Jesus was born on the first Christmas to experience everyday human
existence as we do, except sin. And each year, we celebrate this
beautiful benevolent act of God’s love for man by becoming man Himself.
There is nothing in our daily lives that Jesus does not know about. All
that is happening in our personal, national, global existence is known
by him who lived among us and knows what it is like. For even in his
lifetime on earth, all that exists at the present time existed then.
Chaos, natural disasters, disagreements, betrayal, envy, political
strife, wars, hunger, sickness, poverty –all these Jesus lived thru in
his thirty-three years on earth. Nothing is new to him. For all these
come with humanity’s brokenness.
Our own personal preparation for the coming of Jesus this Christmas is
what matters most. This is what John the Baptist preached – he came
ahead of Jesus to rouse, to humble, to enflame and to help prepare the
hearts of men for the coming of the Lord. We certainly have to acquire a
proper disposition for Christ’s coming into our hearts.

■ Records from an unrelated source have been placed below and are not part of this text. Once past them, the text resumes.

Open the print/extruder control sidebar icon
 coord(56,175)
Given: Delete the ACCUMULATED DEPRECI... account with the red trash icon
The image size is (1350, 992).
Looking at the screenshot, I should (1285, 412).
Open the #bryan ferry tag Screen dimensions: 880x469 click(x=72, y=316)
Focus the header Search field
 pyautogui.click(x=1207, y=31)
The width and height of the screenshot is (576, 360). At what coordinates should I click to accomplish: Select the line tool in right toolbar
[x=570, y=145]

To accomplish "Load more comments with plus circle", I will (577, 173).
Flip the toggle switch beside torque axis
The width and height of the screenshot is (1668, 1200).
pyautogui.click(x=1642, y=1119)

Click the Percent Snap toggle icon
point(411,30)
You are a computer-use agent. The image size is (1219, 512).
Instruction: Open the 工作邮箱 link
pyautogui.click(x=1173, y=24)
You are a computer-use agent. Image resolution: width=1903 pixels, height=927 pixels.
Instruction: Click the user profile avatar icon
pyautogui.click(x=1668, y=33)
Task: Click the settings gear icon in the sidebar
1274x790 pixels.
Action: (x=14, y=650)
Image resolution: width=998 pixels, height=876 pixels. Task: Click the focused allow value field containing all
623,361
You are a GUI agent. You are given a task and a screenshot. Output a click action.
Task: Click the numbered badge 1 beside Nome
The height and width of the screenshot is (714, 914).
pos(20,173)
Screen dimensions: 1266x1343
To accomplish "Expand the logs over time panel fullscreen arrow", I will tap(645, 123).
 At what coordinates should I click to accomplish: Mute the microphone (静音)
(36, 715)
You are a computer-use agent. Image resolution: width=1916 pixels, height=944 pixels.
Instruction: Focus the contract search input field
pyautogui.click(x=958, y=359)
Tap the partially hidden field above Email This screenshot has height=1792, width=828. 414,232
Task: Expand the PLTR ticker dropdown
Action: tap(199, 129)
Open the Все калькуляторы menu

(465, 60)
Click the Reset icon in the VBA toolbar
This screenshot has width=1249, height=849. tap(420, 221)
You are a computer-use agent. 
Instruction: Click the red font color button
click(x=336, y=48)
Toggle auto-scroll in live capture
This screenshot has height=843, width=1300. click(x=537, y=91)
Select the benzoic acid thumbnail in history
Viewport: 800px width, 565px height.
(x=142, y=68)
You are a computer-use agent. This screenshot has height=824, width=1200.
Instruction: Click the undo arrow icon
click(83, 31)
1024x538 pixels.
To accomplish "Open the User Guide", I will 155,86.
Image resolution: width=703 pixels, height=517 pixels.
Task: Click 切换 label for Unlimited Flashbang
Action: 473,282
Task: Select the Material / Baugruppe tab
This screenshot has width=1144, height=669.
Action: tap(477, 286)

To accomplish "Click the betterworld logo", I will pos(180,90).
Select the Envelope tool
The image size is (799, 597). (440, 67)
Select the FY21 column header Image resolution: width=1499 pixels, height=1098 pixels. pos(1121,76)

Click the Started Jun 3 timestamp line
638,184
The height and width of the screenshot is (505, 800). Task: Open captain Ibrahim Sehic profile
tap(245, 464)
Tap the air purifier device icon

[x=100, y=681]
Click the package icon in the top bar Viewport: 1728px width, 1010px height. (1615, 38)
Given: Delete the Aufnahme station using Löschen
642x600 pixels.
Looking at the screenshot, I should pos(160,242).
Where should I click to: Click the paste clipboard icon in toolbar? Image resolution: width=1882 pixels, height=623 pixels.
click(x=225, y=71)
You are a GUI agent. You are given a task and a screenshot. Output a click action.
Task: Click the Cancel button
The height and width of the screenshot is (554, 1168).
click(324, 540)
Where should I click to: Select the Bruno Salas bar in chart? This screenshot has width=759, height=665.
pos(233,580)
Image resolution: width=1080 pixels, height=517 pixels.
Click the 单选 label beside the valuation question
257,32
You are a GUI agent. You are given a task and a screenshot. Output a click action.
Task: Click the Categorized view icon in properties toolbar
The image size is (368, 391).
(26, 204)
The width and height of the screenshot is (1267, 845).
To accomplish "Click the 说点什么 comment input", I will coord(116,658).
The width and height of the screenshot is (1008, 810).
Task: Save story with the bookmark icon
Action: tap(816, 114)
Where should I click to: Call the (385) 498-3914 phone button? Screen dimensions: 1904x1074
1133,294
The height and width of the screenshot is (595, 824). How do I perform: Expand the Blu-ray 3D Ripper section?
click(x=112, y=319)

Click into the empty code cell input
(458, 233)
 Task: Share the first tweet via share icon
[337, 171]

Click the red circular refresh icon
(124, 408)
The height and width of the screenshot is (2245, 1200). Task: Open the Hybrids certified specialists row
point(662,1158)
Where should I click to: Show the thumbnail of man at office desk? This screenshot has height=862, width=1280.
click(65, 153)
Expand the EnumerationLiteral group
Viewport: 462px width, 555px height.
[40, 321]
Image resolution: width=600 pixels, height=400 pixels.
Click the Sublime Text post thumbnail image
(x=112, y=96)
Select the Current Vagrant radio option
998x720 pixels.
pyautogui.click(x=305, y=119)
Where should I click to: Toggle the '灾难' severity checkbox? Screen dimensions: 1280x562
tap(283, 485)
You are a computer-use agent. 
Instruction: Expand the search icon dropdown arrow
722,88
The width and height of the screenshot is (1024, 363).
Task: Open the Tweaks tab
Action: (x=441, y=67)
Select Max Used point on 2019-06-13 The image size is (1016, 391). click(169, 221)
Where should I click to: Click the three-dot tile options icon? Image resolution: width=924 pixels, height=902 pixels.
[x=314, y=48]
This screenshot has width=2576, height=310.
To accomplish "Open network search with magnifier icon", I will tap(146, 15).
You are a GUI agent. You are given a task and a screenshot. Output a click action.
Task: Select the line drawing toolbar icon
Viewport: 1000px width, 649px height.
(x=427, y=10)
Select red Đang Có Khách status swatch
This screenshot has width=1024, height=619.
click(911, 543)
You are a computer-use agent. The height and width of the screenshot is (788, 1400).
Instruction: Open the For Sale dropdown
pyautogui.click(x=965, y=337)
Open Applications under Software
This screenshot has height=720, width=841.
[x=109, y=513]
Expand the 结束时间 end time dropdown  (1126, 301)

When Jesus came for the first Christmas, “there was no room for them at
the inn.” He had to be born in a stable for animals in sheer
deprivation, poverty and filth. His initial human presence in this
world, was not a feast, not a celebration. It was a humble, quiet,
simple event yet glorious, holy and given as a gift only to the simple
of hearts, the shepherds and their sheep.
Our heart is where Jesus wants to be born and reborn each Christmas.
This is the “inn” that needs to give room for him. We cannot send him
away so that he has to be reborn in a dirty stable once again.
If we were expecting a special relative or friend to come and stay with
us for the holidays, we would surely go out of our way to prepare a
nice, comfortable, clean room for our house guest. We will ensure that
accommodations are not just perfect, but that we have sufficient good
food, available transportation and whatever else our guest would need.
In preparing our hearts for the Ultimate Guest there is, we have to go
all the way in making sure that the “room at our inn” is immaculately
clean, comfortable and suitable for this most important guest. We have
to wash away all the debris and dirt that are not compatible with our
guest. We cannot make him feel welcome if there are still leftover
anger, resentment, un-forgiveness, envy, strife and quarrels occupying
the “room at our inn.” Maybe there exist so many concerns, addictions,
desires, obsessions that take up so much space. Maybe the room at our
inn is filled to the brim.
How can we empty it and make it ready for this very important guest?
Only we know how. We can spend each moment cleaning up as much as we can
so that when Jesus comes this Christmas, he may find our hearts full of
eagerness, repentance, zeal, enthusiasm, ardent longing and “love beyond
telling” like his mother and our Mother Mary when Jesus first came.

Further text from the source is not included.